Second, an employee can file a private lawsuit in district court. The statute of limitations is two years from the date the violation occurs, and the law specifies that a violation happens each time a discriminatory wage is paid, not just when the initial pay decision is made.9Justia. Colorado Revised Statutes Section 8-5-103 – Enforcement – Rules – Complaints That recurring-violation rule is significant: it means the two-year clock resets with each paycheck, so employees are rarely time-barred as long as the pay disparity continues.
Either party in a civil action can demand a jury trial. And filing a CDLE complaint does not prevent someone from also pursuing a separate claim through the Colorado Civil Rights Division or bringing other statutory or common-law claims.9Justia. Colorado Revised Statutes Section 8-5-103 – Enforcement – Rules – Complaints
An employer that violates the equal pay provisions owes economic damages equal to the difference between what the employee was paid and what they should have been paid, plus liquidated damages in the same amount, effectively doubling the award. Back pay can reach back up to three years.8Justia. Colorado Revised Statutes Section 8-5-104 – Employer Liability – Awards If the employer proves good faith (potentially supported by a recent pay audit), the court will not award the liquidated damages portion, leaving only the actual economic loss.
Beyond the money, courts can order reinstatement, promotion, pay increases, and other equitable relief. The employer also pays the employee’s reasonable attorney fees and costs.8Justia. Colorado Revised Statutes Section 8-5-104 – Employer Liability – Awards The statute explicitly preserves the employee’s right to bring other claims, so additional damages under the Colorado Anti-Discrimination Act or common law may also be available.

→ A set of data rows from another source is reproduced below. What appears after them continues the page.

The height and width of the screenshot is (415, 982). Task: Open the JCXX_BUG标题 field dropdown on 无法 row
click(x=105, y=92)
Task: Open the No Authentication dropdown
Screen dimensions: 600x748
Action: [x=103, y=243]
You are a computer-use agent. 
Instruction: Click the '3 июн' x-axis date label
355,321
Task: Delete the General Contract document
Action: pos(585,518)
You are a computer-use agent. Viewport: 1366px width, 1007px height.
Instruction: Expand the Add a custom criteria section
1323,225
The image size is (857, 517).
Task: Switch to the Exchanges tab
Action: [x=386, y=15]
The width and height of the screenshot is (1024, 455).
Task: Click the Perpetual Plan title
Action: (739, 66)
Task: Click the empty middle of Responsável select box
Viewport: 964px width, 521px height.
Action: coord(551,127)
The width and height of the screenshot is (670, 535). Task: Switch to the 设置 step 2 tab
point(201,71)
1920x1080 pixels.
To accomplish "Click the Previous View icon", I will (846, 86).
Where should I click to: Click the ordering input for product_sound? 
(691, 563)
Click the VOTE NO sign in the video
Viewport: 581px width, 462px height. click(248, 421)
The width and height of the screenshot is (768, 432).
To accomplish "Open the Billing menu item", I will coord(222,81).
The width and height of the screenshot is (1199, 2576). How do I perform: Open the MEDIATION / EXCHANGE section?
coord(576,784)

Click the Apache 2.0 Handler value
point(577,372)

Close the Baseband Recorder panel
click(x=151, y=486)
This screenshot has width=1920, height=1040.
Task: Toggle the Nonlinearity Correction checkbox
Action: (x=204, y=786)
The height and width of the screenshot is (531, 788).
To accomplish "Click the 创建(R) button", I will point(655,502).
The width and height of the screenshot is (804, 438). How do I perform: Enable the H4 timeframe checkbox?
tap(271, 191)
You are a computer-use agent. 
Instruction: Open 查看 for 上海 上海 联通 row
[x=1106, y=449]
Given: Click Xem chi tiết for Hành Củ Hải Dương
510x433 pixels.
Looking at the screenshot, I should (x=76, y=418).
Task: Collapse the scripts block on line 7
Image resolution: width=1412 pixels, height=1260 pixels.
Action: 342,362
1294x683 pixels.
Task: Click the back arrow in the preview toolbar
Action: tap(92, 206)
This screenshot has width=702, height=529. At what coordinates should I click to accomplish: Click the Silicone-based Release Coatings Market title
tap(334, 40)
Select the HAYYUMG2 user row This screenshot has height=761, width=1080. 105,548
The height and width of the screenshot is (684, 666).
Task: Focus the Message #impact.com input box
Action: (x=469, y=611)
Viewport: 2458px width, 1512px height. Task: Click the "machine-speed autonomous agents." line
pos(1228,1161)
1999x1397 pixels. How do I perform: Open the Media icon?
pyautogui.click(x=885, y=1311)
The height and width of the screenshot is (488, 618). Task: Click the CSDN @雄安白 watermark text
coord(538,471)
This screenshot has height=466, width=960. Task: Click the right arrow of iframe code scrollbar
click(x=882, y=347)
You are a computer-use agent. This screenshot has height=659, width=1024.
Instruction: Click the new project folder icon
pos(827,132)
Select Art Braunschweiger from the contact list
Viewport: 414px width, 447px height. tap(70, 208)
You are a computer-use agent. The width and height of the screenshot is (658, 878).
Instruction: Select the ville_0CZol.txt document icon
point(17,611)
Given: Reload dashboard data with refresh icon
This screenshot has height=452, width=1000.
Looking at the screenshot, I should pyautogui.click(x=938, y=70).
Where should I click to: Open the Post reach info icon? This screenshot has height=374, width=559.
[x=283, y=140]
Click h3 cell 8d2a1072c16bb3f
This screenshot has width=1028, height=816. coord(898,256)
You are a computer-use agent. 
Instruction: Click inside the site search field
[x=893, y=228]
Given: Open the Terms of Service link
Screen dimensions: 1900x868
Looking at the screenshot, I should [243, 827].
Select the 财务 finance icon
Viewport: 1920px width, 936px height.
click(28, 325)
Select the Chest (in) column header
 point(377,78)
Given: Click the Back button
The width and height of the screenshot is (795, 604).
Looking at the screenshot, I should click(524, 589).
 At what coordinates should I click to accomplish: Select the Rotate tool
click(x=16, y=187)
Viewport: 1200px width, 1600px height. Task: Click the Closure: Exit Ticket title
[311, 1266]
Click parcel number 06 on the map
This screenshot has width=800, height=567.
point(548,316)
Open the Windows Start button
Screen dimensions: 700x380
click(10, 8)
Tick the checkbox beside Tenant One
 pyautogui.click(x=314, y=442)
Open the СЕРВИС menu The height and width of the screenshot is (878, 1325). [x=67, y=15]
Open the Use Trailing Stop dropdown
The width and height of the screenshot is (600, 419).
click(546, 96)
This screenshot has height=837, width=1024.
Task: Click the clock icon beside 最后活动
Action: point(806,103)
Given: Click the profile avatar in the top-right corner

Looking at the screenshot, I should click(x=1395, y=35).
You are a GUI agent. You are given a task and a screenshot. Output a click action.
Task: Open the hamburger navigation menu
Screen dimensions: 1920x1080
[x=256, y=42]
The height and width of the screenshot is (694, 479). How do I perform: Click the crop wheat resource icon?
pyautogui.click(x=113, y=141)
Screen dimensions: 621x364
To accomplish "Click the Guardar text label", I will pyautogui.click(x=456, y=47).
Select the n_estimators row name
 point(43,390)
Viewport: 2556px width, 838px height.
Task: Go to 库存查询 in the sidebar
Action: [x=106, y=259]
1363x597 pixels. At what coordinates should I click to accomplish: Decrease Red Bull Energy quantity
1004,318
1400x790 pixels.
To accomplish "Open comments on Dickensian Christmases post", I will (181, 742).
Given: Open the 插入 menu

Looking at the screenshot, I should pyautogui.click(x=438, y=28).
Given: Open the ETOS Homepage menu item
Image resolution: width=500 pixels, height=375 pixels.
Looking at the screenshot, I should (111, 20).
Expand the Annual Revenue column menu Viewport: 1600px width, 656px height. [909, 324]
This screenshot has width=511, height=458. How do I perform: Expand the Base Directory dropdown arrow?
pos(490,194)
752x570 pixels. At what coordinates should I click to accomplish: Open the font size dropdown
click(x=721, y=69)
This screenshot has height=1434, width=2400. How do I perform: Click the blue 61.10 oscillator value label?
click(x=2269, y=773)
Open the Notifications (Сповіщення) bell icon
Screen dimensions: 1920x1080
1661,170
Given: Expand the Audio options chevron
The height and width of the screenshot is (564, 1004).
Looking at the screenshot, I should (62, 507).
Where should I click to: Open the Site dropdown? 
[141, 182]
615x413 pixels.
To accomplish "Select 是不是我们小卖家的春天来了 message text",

Violations of the job posting and opportunity notice requirements carry fines of $500 to $10,000 per violation.10Justia. Colorado Revised Statutes Section 8-5-203 – Enforcement Each missed promotion notice counts as one violation, and each job opening without required disclosures counts as one violation regardless of how many postings advertised that opening. For a company that routinely skips salary ranges across dozens of listings, the fines add up fast.
The EPEWA prohibits employers from retaliating against employees who invoke any rights under the law. Specifically, an employer cannot fire, discipline, threaten, or interfere with a worker who files a complaint, assists in an investigation, or simply discusses wages with coworkers.2Justia. Colorado Revised Statutes Section 8-5-102 – Wage Discrimination Prohibited Employers also cannot require employees to sign agreements barring them from sharing pay information.
An employee who experiences retaliation can file a complaint with the CDLE or bring a private lawsuit. Remedies under the EPEWA include reinstatement, lost wages, liquidated damages, and attorney fees.8Justia. Colorado Revised Statutes Section 8-5-104 – Employer Liability – Awards Because the statute preserves the right to pursue additional claims, employees may also seek compensatory and punitive damages under the Colorado Anti-Discrimination Act when retaliation involves intentional misconduct.
One of the quieter but most employee-friendly provisions: employers cannot prohibit workers from sharing their pay information as a condition of employment. They also cannot require employees to sign any waiver or agreement purporting to strip that right.2Justia. Colorado Revised Statutes Section 8-5-102 – Wage Discrimination Prohibited Any such agreement is unenforceable. Workers can compare salaries, share pay stubs, and talk openly about compensation without fear of discipline. This protection is what makes the rest of the law effective, because employees cannot identify pay disparities if they cannot talk about what they earn.